In 1997, Gil lent a P1Million loan to his brother, Estanislao, secured by a real estate mortgage over a parcel of land covered by Tax Declaration ARP No. 07001-00584. For failure to pay the loan, Gil foreclosed on the mortgage, and a Certificate of Sale was issued in his favor on March 14, 2005. Unknown to him, Rich also entered into an Agreement with Maasin Traders Lending Corporation on January 24, 2005, secured by a real estate mortgage over the same parcel of land subject of the Certificate of Sale in his favor. Because of this agreement, Ester, president of MTLC, exercised equitable redemption after the foreclosure proceedings, and tendered the amount of P2,090,000 as redemption money in the extra-judicial foreclosure sale. The sheriff then issued a Deed of Redemption in favor of MTLC.
Claiming that MTLC no longer had any juridical personality at the time the agreement between it and Estanislao were executed, as the Securities and Exchange Commission has dissolved the MTLC as early as September, 2003, Gil filed a case for Annulment of Deed of Redemption, Damages, Attorney’s Fees, Litigation Expenses, Application for Issuance of T.R.O. &/or Writ of Preliminary Prohibitory Injunction against Ester and the sheriff. And Atty. Tarce. Because the Ester and her counsel failed to appear during pre-trial, she was declared in default by the RTC, and Gil presented evidence ex parte. The RTC ruled in Gil’s favor and set aside the real estate agreement between Rich and MTLC.
On appeal to the Court of Appeals, however, the CA reversed the RTC decision.
The Issue:
Whether or not the CA erred in admitting Ester’s appellant’s brief.
Whether or not a dissolved corporation can enter into an agreement.
The Ruling:
After a careful perusal of the arguments presented and the evidence submitted, the Court finds partial merit in the petition.

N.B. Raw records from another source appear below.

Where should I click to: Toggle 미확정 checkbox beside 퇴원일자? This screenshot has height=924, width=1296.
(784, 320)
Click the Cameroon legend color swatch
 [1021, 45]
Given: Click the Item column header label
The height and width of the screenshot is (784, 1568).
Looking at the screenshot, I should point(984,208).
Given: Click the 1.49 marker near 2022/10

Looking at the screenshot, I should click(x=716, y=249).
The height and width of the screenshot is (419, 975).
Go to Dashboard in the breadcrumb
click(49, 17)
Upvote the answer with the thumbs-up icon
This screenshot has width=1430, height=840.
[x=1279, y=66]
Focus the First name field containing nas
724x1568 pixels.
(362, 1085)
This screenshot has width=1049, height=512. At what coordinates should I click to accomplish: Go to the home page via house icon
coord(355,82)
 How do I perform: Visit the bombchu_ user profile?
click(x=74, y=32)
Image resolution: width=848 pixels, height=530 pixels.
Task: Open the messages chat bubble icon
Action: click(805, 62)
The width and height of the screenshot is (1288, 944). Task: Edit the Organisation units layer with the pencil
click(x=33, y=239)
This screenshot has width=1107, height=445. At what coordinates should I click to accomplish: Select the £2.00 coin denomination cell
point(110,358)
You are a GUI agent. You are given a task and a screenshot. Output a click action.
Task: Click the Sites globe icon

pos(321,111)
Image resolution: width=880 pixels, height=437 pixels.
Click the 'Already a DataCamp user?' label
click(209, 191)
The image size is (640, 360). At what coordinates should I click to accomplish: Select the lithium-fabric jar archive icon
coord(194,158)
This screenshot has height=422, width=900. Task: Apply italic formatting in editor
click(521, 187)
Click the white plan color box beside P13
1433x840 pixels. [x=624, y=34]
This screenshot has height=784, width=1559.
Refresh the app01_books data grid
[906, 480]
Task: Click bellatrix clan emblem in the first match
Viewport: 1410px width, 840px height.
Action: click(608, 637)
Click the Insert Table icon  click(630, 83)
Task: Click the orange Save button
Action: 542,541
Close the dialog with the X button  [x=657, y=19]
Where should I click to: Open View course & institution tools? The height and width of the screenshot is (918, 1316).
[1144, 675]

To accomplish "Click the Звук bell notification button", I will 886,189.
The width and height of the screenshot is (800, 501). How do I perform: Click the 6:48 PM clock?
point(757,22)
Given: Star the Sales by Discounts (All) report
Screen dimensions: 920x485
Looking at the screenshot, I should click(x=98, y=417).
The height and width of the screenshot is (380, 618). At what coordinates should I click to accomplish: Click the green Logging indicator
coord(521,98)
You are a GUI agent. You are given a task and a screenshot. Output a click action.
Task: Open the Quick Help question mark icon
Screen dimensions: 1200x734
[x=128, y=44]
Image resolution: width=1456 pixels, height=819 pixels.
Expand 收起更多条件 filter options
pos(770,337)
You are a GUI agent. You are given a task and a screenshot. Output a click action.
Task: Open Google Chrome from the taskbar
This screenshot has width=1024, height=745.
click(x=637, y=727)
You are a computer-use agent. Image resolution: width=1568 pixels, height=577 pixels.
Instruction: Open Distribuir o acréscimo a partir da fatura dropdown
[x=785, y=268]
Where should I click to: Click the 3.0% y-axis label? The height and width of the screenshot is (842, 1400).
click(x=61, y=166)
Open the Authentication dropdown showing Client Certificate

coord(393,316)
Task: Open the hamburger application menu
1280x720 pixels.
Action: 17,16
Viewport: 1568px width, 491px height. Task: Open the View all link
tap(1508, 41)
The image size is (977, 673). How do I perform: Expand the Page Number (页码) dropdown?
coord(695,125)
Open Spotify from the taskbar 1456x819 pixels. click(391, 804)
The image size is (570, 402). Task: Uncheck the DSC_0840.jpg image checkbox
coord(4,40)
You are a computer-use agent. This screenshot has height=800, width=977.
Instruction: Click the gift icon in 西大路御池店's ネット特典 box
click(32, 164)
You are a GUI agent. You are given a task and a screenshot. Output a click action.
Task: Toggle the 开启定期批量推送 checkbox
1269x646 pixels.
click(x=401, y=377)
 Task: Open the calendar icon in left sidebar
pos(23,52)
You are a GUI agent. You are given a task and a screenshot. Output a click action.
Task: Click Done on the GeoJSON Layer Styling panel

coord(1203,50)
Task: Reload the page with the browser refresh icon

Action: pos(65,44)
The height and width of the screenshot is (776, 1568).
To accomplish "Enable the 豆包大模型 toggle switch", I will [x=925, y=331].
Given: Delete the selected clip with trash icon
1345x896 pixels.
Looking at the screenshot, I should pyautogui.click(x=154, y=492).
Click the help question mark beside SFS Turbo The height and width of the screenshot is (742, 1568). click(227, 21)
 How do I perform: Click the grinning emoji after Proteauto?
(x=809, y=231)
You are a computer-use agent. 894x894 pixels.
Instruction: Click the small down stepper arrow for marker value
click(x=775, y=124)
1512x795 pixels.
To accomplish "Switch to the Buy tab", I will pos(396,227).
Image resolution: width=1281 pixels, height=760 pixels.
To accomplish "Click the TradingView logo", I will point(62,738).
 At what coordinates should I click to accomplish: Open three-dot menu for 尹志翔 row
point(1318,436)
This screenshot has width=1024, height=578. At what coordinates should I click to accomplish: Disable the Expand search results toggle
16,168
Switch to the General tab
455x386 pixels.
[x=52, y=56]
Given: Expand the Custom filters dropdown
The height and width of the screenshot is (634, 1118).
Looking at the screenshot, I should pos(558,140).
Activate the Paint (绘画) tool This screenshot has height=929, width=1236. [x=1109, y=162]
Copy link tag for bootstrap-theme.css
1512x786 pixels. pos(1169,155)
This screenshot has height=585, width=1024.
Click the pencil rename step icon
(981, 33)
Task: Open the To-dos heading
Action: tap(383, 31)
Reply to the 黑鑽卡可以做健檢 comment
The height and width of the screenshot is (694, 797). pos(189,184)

On the first issue, the petitioner contends that respondent Servacio violated Section 13, Rule 44 of the Rules of Court when the latter’s Appellant’s Brief, which was submitted to the CA, “failed to contain a subject index with page of reference and compliant statement of facts.” This omission, according to the petitioner, should be enough to warrant a reversal of the CA decision.
The Court does not agree.
Section 13, Rule 44 of the Rules of Court provides the requisite contents of an appellant’s brief that is to be submitted before the courts. It states that:
SECTION 13. Contents of appellant’s brief. The appellant’s brief shall contain, in the order herein indicated, the following:
(a) A subject index of the matter in the brief with a digest of the arguments and page references, and a table of cases alphabetically arranged, textbooks and statutes cited with references to the pages where they are cited;
(b) An assignment of errors intended to be urged, which errors shall be separately, distinctly and concisely stated without repetition and numbered consecutively;
(c) Under the heading “Statement of the Case,” a clear and concise statement of the nature of the action, a summary of the proceedings, the appealed rulings and orders of the court, the nature of the judgment and any other matters necessary to an understanding of the nature of the controversy, with page references to the record;
(d) Under the heading “Statement of Facts,” a clear and concise statement in a narrative form of the facts admitted by both parties and of those in controversy, together with the substance of the proof relating thereto in sufficient detail to make it clearly intelligible, with page references to the record;
(e) A clear and concise statement of the issues of fact or law to be submitted to the court for its judgments;
(f) Under the heading “Argument,” the appellant’s arguments on each assignment of error with page references to the record. The authorities relied upon shall be cited by the page of the report at which the case begins and the page of the report on which the citation is found;
(g) Under the heading “Relief,” a specification of the order or judgment which the appellant seeks: and
(h) In cases not brought up by record on appeal, the appellant’s brief shall contain, as an appendix, a copy of the judgment or final order appealed from. (16a, R46)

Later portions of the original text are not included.